Cada uno de nosotros somos distintos. Unos buscan sitios de descanso y otros sitios de diversión. Lo que yo suelo buscar es descubrir otras formas de vivir, otras formas de comer, otras formas de organizar las ciudades, otras formas de ser de las personas... Para eso necesito que el sitio que visito se mantenga puro a su esencia, que no se desvirtúe con cientos de tiendas de chocolate para vender a turistas (Bruselas o Brujas) o cientos de tiendas de souvenirs. Necesito que la mayoría de la gente que vea por la calle sean locales. Necesito que los restaurantes sean donde van los locales.

Quiero conocer la Venecia, la Barcelona, la Brujas y el Toledo local. No quiero conocer la Bruselas, el Volendam, el Amsterdam o el Maastrich turística. Y creo no equivocarme en afirmar que la gran mayoría de viajeros y los ciudadanos de esas ciudades estarán de acuerdo conmigo tal y como se ven estos días en las protestas de Barcelona contra el libertinaje de los turistas.

Estoy diciendo que quiero visitar otras ciudades y pueblos, pero no quiero tener a miles de turistas alrededor. Eso es contradictorio o quizás quiero ser un privilegiado. Igual que yo, hay millones de personas que quieren descubrir otras culturas. ¿Cómo juntamos esos deseos? Tiene que haber un equilibrio.

Pongamos un límite al turismo

Si estamos de acuerdo en que demasiados turistas desvirtúan una ciudad, la degradan y cambian el centro para que los turistas y no los locales sean dueños de él, ¿por qué no limitamos el número de turistas?

Ecuador ya lo hace con las Galápagos, Hong Kong lo está pensando hacer, el Reino Unido lo está pensando en implantar en la Antártida, China lo hizo en la zona histórica de Dengfeng, en España ya hace años se cerró el acceso a las cuevas de Altamira e incluso Buñol lo tuvo que hacer el año pasado con la Tomatina.
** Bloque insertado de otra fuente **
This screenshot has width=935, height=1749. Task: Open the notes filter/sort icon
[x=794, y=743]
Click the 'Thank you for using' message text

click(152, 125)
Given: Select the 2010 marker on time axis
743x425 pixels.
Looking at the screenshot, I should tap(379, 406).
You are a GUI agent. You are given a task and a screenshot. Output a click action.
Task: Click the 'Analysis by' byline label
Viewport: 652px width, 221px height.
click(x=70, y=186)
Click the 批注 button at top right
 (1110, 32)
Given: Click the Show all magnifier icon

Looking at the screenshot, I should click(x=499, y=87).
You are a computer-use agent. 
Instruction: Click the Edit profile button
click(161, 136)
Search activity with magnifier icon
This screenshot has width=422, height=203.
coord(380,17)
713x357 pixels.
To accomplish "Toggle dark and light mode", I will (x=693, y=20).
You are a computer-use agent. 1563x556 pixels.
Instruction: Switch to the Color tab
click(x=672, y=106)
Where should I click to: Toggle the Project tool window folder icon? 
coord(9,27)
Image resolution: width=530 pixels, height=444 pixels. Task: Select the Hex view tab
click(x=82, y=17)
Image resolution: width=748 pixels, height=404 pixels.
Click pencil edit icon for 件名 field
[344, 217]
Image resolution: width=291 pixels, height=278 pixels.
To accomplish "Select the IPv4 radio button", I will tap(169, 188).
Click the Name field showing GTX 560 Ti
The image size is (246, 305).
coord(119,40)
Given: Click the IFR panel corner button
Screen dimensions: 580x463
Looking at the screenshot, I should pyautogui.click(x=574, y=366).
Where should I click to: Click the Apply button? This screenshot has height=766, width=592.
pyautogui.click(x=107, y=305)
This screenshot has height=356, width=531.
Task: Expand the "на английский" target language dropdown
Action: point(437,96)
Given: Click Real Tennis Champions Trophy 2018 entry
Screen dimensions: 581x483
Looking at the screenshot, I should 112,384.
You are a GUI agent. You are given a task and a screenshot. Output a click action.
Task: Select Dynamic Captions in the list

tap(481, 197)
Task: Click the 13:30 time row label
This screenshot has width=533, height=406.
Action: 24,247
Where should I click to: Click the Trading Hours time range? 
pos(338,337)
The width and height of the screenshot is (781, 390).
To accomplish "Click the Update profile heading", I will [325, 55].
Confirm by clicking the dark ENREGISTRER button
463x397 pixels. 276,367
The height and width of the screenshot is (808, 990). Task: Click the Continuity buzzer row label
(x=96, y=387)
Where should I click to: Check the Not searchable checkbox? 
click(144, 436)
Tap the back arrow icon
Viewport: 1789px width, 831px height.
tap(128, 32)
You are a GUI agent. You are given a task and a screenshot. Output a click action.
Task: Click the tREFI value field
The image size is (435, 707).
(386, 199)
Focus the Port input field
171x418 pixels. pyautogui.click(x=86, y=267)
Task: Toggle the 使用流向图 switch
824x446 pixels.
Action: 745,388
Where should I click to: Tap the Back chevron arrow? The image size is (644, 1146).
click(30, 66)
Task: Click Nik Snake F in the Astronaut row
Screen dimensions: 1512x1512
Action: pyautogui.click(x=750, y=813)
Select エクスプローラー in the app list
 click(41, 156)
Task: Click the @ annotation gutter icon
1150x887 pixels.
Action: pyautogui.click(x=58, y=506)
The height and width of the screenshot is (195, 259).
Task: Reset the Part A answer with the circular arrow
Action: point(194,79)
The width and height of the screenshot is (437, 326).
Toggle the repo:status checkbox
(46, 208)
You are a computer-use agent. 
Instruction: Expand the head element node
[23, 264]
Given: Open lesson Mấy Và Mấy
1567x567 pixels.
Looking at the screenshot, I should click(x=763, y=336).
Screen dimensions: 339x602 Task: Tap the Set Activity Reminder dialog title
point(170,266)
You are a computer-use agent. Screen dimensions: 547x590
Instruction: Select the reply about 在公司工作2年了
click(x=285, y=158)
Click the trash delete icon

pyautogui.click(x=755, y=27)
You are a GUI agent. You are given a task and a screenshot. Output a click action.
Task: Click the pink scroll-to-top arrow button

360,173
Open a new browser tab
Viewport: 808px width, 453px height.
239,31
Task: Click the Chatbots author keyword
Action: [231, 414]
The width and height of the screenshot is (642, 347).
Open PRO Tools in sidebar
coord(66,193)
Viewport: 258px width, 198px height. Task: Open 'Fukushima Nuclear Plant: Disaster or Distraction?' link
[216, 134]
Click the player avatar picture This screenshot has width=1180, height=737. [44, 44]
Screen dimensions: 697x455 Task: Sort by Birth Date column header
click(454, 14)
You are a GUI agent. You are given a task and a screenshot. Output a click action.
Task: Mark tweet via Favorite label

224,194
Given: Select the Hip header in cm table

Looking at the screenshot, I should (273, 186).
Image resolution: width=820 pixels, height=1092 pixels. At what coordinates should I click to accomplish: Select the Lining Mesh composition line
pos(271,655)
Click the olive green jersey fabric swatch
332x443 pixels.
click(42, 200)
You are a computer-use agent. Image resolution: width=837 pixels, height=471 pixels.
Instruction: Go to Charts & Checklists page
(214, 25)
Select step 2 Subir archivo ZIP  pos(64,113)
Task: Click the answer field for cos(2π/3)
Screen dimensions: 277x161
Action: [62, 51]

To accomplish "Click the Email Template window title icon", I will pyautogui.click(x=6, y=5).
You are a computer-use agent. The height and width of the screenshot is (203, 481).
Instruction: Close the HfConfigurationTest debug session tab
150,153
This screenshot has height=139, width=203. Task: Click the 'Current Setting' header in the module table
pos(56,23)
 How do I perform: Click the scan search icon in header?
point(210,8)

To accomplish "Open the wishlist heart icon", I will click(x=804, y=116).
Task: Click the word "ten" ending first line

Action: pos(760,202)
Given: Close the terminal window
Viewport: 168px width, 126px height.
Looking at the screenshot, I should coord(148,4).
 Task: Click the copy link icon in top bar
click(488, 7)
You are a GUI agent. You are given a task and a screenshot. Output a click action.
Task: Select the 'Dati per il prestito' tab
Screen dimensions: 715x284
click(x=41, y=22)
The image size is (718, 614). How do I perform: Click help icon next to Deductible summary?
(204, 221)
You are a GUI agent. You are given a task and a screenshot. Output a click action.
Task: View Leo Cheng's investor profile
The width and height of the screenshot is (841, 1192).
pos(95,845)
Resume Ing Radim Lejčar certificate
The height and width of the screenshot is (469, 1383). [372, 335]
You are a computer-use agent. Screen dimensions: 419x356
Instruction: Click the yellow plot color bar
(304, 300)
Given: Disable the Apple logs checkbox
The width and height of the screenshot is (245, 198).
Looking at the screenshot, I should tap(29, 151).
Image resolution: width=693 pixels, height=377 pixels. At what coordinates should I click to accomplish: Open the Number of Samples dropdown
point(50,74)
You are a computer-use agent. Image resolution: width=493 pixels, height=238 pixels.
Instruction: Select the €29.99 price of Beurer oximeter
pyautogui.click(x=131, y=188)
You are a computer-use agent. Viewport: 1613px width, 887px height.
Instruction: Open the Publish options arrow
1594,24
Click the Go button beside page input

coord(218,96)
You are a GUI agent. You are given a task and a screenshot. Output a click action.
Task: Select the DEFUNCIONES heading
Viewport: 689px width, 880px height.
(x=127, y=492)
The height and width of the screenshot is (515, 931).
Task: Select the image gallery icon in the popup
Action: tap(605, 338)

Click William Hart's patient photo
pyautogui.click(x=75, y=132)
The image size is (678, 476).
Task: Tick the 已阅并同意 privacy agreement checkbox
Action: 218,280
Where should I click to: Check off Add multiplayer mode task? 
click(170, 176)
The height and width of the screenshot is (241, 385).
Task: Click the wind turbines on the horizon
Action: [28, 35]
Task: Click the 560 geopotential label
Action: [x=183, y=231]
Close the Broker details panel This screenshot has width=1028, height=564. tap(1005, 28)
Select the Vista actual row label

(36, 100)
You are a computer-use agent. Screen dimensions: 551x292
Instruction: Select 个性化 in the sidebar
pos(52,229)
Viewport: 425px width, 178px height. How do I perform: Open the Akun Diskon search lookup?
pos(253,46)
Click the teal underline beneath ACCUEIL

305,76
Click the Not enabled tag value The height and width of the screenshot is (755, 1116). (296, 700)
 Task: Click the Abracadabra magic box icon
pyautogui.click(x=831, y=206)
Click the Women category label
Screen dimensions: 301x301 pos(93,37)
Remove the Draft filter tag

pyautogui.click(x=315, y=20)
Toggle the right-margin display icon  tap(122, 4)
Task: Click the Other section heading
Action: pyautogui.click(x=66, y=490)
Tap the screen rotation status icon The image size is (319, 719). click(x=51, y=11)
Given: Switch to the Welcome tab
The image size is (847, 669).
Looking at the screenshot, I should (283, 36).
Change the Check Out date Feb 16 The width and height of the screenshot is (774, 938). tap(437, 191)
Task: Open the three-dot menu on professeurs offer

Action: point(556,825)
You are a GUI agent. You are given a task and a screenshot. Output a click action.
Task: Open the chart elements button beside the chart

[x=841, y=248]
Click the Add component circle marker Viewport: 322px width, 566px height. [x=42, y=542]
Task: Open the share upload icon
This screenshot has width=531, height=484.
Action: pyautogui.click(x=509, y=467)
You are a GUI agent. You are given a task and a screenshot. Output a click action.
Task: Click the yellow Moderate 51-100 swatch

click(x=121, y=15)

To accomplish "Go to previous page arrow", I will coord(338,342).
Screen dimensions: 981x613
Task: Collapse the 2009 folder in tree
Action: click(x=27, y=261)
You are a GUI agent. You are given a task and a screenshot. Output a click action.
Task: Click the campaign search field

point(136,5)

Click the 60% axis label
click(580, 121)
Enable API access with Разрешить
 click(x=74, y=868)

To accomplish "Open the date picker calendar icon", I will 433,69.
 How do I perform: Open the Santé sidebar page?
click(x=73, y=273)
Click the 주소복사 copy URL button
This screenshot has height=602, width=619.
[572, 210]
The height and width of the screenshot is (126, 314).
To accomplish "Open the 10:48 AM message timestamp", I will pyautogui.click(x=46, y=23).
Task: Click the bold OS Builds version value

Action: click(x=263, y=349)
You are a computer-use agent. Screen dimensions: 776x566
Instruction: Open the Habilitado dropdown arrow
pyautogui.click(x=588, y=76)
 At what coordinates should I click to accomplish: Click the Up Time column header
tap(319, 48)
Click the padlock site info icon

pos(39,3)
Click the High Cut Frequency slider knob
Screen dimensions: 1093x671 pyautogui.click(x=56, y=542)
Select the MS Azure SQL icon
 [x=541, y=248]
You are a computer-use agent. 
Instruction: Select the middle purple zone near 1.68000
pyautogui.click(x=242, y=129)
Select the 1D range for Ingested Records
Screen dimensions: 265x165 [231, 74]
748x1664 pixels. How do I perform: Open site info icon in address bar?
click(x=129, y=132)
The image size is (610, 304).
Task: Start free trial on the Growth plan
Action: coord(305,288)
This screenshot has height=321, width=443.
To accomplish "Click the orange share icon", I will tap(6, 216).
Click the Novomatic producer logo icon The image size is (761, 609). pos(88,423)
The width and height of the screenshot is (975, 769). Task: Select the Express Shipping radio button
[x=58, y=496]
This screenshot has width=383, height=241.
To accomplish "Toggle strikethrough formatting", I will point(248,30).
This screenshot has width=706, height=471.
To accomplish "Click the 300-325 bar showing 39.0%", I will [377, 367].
Al final un pueblo o una ciudad se puede degradar tanto como un paisaje natural, un monumento o unas cuevas. Y no solo hablo de destrucción física, si no del ambiente, de la experiencia de descubrir otra ciudad, de la comida e incluso de los olores de una ciudad.

¿Cómo se puede limitar?

Se pueden reducir los cruceros, los aviones, los autobuses que pueden ir a un pueblo de alrededor, las plazas hoteleras. Se puede poner city taxes en los hoteles (dismunuir la demanda al ser más caro). Se pueden limitar los apartamentos turísticos (Airbnb incluido). Se puede dar menos libertad para poner tiendas turísticas en el centro (intentando que haya más diversidad). Se puede controlar la publicidad exterior de tiendas y restaurantes para que no sea abusiva y el pueblo siga siendo medieval en vez de un festival de carteles y colores.

El problema merece una reflexión

Creo que las personas responsables del turismo de cada zona turística deben reflexionar sobre este tema. Ya sé que la crisis todavía aprieta y hay que sacar ingresos de donde se pueda, pero hay que tener mucho cuidado de siempre pensar a largo plazo, porque si no, nos quedaremos sin la esencia de nuestras ciudades y sin turistas.

Una recomendación: si vais a Venecia o Amsterdam, huid de los canales principales y alejaros de la gente. Descubriréis la verdadera Venecia y Amsterdam. Me lo agradeceréis.